Automatic generation of 3D motifs for classification of protein binding sites
1 Faculty of Computing, Information Systems & Mathematics, Kingston University, Kingston-upon-Thames, KT1 2EE, UK
2 Bioinformatics Research Centre, University of Glasgow, Glasgow, G12 8QQ, UK
3 The Sir Henry Wellcome Functional Genomics Facility, Institute of Biomedical and Life Sciences, University of Glasgow, Glasgow, G12 8QQ, UK
BMC Bioinformatics 2007, 8:321 doi:10.1186/1471-2105-8-321Published: 30 August 2007
Since many of the new protein structures delivered by high-throughput processes do not have any known function, there is a need for structure-based prediction of protein function. Protein 3D structures can be clustered according to their fold or secondary structures to produce classes of some functional significance. A recent alternative has been to detect specific 3D motifs which are often associated to active sites. Unfortunately, there are very few known 3D motifs, which are usually the result of a manual process, compared to the number of sequential motifs already known.
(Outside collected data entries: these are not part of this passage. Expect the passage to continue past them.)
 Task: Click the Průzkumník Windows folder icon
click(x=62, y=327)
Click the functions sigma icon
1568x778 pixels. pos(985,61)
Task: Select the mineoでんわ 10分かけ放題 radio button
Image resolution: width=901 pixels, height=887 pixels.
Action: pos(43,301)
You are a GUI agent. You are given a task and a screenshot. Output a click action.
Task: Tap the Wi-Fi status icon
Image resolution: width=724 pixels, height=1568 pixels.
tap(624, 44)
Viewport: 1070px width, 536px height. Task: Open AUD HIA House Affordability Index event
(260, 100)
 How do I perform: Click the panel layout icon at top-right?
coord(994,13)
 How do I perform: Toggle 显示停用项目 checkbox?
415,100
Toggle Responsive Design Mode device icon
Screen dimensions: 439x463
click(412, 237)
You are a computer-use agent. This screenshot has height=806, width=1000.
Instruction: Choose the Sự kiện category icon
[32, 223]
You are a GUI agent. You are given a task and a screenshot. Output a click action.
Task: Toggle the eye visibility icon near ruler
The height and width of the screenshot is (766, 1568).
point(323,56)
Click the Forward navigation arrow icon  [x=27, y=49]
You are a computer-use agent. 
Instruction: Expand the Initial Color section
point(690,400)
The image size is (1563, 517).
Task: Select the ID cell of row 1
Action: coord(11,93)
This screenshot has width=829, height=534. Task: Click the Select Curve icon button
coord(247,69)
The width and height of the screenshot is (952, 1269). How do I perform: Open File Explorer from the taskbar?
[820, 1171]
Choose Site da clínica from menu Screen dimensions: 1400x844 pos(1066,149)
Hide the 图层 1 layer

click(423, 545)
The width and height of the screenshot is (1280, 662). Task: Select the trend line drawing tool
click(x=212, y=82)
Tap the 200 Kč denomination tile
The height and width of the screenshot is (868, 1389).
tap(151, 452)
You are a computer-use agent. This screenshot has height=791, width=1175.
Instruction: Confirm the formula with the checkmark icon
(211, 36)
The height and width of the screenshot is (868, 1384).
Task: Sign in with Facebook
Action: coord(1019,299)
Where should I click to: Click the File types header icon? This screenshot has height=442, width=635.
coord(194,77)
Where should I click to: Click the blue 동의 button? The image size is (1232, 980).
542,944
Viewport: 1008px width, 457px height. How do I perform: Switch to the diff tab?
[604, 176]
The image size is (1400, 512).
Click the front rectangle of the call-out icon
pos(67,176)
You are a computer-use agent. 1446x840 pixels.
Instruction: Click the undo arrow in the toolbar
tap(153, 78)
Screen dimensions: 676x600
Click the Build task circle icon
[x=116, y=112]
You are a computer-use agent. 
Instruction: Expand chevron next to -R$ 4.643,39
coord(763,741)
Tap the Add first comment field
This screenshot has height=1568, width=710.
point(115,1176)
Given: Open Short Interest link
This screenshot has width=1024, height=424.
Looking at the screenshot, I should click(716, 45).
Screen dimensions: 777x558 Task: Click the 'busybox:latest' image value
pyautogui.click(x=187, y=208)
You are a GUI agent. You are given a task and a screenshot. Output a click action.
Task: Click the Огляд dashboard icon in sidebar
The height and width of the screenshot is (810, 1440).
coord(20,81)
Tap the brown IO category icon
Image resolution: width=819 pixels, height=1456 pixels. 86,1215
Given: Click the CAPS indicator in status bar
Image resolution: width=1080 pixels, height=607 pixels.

In this paper, we report a method to automatically generate 3D motifs of protein structure binding sites based on consensus atom positions and evaluate it on a set of adenine based ligands.
Our new approach was validated by generating automatically 3D patterns for the main adenine based ligands, i.e. AMP, ADP and ATP. Out of the 18 detected patterns, only one, the ADP4 pattern, is not associated with well defined structural patterns. Moreover, most of the patterns could be classified as binding site 3D motifs. Literature research revealed that the ADP4 pattern actually corresponds to structural features which show complex evolutionary links between ligases and transferases. Therefore, all of the generated patterns prove to be meaningful. Each pattern was used to query all PDB proteins which bind either purine based or guanine based ligands, in order to evaluate the classification and annotation properties of the pattern. Overall, our 3D patterns matched 31% of proteins with adenine based ligands and 95.5% of them were classified correctly.
A new metric has been introduced allowing the classification of proteins according to the similarity of atomic environment of binding sites, and a methodology has been developed to automatically produce 3D patterns from that classification. A study of proteins binding adenine based ligands showed that these 3D patterns are not only biochemically meaningful, but can be used for protein classification and annotation.